As the ancient Greek tale goes, Pheidippides, a messenger, ran some 40 kilometers from a battlefield in Marathon to Athens to deliver news that the Persians had been defeated. With his last breath, he declared "νικωμεν" ("we have won"), before collapsing to the floor and dying.
We run for many reasons. For sport. For causes. For solidarity. Sometimes, we run with colors—pink or red or green or blue. We buddy up or we train alone. We travel mile after mile with numbers across our chests. A sea of branded co-travelers, placing foot in front of foot for personal victory, pounding the pavement to make a point, if only to ourselves.
Hours after the bomb attacks at the Boston Marathon, it's unclear how many collapsed and died yesterday.
Sometimes, there is no message. Just senseless violence.
We've reached a template of sort for tragedies in this nation. News of horror breaks. We experience it—as much as one can virtually experience a tragedy—in 140 characters, and in twitpics and Facebook streams. The news unfolds as haphazardly as it has since society was formed: Rumor moves likes brushfire through the masses, though now it moves much quicker through a much larger field spanning every corner of the globe. It's not so much a fog of war as an avalanche of aftershock in these circumstances, with millions latching on to every bit of information showering down from the scene. Some facts are accurate, some are proven not. The reality, however, that this moment is a dividing line between then and now is immutable.
"Shattered" is a word that's used often in times like these. Whether it was after the Denver movie theater shootings or the Newtown massacre or now, with Boston's horror, "shattered" aptly describes the sensation we feel when cruelty stabs familiarity. We imagine the terror flashing through our own existence. How would it have felt to be there? What would I have done? What if that happened to me? Could it happen to me?
If there is any message to be gleaned from yesterday, it's to be found not in those who ran through the finish line, but in those heroes who ran back toward it. In video and in witness accounts, first responders, marathon participants and bystanders alike rushed toward the blast zone. They ran toward the chaos to lift mangled barriers so they could access the victims. They ran to help and reportedly used lanyards as tourniquets. They ran as they wheeled the limbless to ambulances. They ran to aid those who may never run again. In hospitals across Boston, EMTs, doctors, nurses and staff ran to attend to the flood of casualties streaming through their ER doors.
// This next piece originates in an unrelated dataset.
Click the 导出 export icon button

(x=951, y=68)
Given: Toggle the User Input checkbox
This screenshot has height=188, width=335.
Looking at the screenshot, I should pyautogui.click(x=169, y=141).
They ran. And they saved lives.
The phrases that we read in press releases and that fall from people's lips are cliche by now, but cliches are within easiest reach when the mind is still trying to comprehend catastrophe. "Unspeakable horror." "Unimaginable tragedy."
Through our computers, in status updates and tweets and blog posts, we offer up thoughts and prayers. Not that those fighting for their lives right now in Boston will ever read our wishes, but we utter sympathy because for every action, there is an equal and opposite reaction. Every act of terror or horror unleashes an explosion of humanity. Across nations, creeds and cultures, that gut-wrenching reaction and that urge to do or say anything to ease pain is universal. It's our soul's way of reminding us that despite the acts of madmen, we as a society are, for the most part, good rather than evil.
That good, that humanity, is the message to take away from yesterday's marathon.
To all those who put that goodness and humanity on display with their actions yesterday: thank you.
8:03 PM PT: From Business Insider: "13 Examples Of People Being Awesome After The Attack On The Boston Marathon"
Even if we wanted to, it would be impossible to give our children all the reasons for such things as war, terrorists, abuse, murders, fires, hurricanes, and earthquakes. If they ask questions, our best answer may be to ask them, "What do you think happened?" If the answer is, "I don't know," then the simplest reply might be something like, "I'm sad about the news, and I'm worried. But I love you, and I'll take care of you." [...]
Fred Rogers often told this story about when he was a boy and would see scary things on the news: "My mother would say to me, 'Look for the helpers. You will always find people who are helping.' To this day, especially in times of 'disaster,' I remember my mother's words, and I am always comforted by realizing that there are still so many helpers-so many caring people in this world."